Corporate cop seeks to overhaul "creep" rules to stop "takeovers by stealth"

By Business editor Peter Ryan

The current corporate manoeuvres by Gina Rinehart and James Packer have attracted the attention of the corporate watchdog.


The Australian Securities & Investments Commission is moving to tighten or close legal loopholes used by the multi billionaires to increase their stakes in Fairfax Media and Echo Entertainment.

Listen to my interview with the ASIC boss broadcast this morning on AM.

The regulator is seeking to overhaul so-called "creep" provisions where corporate raiders can ramp up their shareholdings by three percentage points every six months once they surpass 19.9 percent without paying a premium for a formal takeover bid.

ASIC's chairman Greg Medcraft told AM that the legal but destablising use of "creep" tactics by corporate raiders needed to be overhauled.

"I think that the current creep provisions are an anachronism. It is basically allowing takeover by stealth which I think is inconsistent with the takeover law in terms of making sure that when there is a change of control and there is a premium to be paid that all parties can share in that," Mr Medcraft said.

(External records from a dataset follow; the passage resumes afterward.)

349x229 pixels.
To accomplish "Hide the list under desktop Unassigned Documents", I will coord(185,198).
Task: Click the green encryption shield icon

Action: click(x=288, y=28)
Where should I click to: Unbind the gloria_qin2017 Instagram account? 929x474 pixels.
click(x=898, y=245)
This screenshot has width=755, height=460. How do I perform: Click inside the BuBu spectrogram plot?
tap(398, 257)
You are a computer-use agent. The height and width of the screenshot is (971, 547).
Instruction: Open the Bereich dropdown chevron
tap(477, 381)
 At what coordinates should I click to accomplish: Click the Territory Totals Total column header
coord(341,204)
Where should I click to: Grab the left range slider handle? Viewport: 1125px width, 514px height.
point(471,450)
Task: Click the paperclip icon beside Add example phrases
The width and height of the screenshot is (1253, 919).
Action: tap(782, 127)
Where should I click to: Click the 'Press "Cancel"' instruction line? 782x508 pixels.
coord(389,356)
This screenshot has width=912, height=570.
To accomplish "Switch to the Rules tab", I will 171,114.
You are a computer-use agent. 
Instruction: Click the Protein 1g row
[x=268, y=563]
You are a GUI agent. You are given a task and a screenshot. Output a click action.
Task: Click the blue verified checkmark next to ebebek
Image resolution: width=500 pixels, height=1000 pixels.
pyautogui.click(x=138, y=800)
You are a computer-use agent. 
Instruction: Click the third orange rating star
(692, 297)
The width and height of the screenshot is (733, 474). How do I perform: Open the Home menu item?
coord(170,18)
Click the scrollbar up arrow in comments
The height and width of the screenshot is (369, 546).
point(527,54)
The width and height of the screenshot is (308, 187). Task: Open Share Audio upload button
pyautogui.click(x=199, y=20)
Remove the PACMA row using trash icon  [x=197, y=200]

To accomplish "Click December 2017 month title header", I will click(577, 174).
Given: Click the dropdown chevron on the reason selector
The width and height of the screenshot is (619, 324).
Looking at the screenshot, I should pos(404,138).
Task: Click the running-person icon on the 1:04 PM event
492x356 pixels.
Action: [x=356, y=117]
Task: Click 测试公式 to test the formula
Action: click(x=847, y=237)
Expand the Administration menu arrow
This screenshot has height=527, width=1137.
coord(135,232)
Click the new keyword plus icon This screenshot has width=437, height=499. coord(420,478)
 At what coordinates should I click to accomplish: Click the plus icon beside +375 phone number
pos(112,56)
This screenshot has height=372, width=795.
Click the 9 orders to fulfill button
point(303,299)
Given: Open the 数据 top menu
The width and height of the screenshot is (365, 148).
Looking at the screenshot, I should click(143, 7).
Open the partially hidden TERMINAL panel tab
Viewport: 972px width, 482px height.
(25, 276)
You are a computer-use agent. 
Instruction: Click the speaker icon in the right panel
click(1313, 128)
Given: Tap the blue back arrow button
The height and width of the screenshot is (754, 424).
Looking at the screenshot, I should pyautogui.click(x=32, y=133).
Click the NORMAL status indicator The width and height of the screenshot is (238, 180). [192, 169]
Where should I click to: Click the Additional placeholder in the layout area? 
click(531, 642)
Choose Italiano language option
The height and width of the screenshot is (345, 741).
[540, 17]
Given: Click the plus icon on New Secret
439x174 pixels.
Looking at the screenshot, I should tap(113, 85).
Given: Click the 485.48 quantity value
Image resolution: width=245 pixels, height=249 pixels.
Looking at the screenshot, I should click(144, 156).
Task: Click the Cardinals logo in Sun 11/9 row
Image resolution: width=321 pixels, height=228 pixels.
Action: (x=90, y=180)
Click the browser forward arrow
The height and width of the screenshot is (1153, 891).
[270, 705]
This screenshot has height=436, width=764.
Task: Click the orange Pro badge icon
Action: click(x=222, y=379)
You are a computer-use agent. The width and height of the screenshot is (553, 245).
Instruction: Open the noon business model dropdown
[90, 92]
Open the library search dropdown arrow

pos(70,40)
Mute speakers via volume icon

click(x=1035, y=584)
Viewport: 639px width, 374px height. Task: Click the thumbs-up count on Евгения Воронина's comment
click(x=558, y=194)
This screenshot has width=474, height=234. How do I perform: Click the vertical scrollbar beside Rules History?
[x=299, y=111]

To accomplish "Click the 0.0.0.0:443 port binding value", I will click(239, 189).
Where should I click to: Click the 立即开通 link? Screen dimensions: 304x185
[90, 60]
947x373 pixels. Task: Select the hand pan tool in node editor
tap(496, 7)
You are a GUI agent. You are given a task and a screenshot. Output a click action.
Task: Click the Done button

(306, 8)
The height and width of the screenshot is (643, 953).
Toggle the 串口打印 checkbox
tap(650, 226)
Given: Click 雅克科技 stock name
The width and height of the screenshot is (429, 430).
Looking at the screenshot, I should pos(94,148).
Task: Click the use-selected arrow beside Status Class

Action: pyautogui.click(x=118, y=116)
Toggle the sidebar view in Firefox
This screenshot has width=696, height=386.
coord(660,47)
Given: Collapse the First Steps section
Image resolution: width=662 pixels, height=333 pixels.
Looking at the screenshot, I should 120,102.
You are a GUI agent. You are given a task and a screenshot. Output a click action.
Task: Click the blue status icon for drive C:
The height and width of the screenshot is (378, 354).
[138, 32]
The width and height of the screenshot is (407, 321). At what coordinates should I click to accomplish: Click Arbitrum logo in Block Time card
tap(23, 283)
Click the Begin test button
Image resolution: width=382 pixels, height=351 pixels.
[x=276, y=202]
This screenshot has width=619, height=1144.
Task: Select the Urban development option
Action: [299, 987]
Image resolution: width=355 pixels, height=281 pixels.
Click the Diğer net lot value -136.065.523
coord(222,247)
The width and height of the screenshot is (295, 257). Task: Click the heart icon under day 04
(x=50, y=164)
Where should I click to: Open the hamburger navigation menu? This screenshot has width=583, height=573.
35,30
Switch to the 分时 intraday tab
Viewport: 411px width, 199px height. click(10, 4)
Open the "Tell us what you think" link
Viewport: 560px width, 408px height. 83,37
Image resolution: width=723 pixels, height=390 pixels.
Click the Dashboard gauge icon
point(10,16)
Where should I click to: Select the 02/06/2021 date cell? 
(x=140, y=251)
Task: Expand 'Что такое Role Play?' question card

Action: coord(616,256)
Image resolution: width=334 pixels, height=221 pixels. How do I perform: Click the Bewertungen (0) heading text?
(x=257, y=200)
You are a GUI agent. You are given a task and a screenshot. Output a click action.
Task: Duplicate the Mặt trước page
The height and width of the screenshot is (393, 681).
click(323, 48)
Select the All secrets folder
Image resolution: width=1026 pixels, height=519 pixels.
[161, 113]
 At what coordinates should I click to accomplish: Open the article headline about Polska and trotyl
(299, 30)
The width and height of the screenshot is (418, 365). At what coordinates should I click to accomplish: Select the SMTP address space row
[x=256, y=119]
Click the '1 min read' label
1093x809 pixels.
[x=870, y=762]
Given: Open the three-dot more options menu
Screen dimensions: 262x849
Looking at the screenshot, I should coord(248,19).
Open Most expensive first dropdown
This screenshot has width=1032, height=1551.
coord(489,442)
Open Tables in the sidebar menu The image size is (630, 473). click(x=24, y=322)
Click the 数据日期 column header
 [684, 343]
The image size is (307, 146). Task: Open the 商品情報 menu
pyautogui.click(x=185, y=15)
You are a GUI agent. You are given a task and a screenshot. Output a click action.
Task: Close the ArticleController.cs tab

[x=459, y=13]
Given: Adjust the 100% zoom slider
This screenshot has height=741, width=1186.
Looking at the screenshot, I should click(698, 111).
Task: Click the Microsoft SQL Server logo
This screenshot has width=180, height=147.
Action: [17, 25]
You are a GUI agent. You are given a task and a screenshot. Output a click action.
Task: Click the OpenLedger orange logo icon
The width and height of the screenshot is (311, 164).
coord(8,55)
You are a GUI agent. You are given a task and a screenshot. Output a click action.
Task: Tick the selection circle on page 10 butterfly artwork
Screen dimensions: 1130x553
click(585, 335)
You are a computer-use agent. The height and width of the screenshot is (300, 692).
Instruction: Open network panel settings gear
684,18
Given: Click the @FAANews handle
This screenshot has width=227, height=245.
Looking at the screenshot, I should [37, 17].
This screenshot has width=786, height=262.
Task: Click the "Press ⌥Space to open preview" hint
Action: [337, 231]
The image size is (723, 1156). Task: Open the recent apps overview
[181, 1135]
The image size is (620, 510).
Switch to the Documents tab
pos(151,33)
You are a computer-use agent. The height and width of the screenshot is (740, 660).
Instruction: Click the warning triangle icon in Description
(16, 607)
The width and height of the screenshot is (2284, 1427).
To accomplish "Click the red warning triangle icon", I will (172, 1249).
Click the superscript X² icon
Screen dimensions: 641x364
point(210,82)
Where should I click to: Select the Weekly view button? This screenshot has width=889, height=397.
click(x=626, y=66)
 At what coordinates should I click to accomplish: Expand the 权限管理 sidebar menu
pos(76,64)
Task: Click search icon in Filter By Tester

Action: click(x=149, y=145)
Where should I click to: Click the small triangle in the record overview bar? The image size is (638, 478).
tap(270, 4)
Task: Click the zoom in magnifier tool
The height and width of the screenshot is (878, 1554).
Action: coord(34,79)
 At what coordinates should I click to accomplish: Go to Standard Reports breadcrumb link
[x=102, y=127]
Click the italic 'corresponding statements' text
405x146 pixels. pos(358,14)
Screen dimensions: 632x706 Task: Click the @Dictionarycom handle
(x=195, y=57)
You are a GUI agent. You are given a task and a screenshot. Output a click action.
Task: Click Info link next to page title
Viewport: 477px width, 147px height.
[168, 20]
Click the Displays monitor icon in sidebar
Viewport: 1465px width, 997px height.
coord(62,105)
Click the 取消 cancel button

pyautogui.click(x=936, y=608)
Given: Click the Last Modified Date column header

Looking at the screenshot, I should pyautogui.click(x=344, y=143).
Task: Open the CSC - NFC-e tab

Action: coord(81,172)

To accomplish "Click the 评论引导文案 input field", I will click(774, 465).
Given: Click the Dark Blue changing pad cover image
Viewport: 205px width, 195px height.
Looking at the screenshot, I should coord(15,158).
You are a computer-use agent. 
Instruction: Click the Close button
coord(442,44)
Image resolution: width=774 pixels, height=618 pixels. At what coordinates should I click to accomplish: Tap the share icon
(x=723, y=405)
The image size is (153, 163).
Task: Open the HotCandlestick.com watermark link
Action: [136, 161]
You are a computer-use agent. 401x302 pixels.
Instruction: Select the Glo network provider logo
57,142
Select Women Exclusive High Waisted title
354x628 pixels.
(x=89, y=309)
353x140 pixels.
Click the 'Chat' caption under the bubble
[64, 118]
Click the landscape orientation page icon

Responding to a question on whether Mrs Rinehart or Mr Packer needed to make formal takover offers rather than using "creep" loopholes, Mr Medcraft said:

"I think there is probably a need to clarify the issue of takeover law. Perhaps we need to think about the UK provision which is put up or shut up. Basically, if you are going to make a takeover offer, it has actually got to be very clear and very committed."

Mr Medcraft did not name Mrs Rinehart or Mr Packer directly.

However, he made it clear that the regulator is concerned about recent boardroom battles where the respective chairmen at Fairfax Media and Echo Entertainment have been subjected to high profile personal attacks.

"Where there are means other than legal or other means used to take control of a board, then I believe that needs to be looked at in terms of the spirit of the takeover laws," Mr Medcraft said.

"We are all about making sure that markets are fair and efficient and particularly that they are fair, orderly and transparent. If any of those principles are compromised then clearly we (ASIC) have an interest."


ASIC has written to Treasury requesting that "creep" provisions need to be reviewed by the government, with the view of reducing gradual ownership to one percentage point per six months rather than the current three percentage points.

ASIC is also advocating a possible adoption of British takeover rules where the "put up or shut up" rule is enforced.

"The situation in the UK is that if you make an offer it has to be clear and it has to be committed. It can't be ambiguous or highly conditional so it has actually got to be a clear and committed takeover and if its not and if you don't deliver on it, then there are consequences."

ASIC has become increasingly concerned about takeover bids after the bizarre takeover bid for David Jones which caused wild sharemarket swings.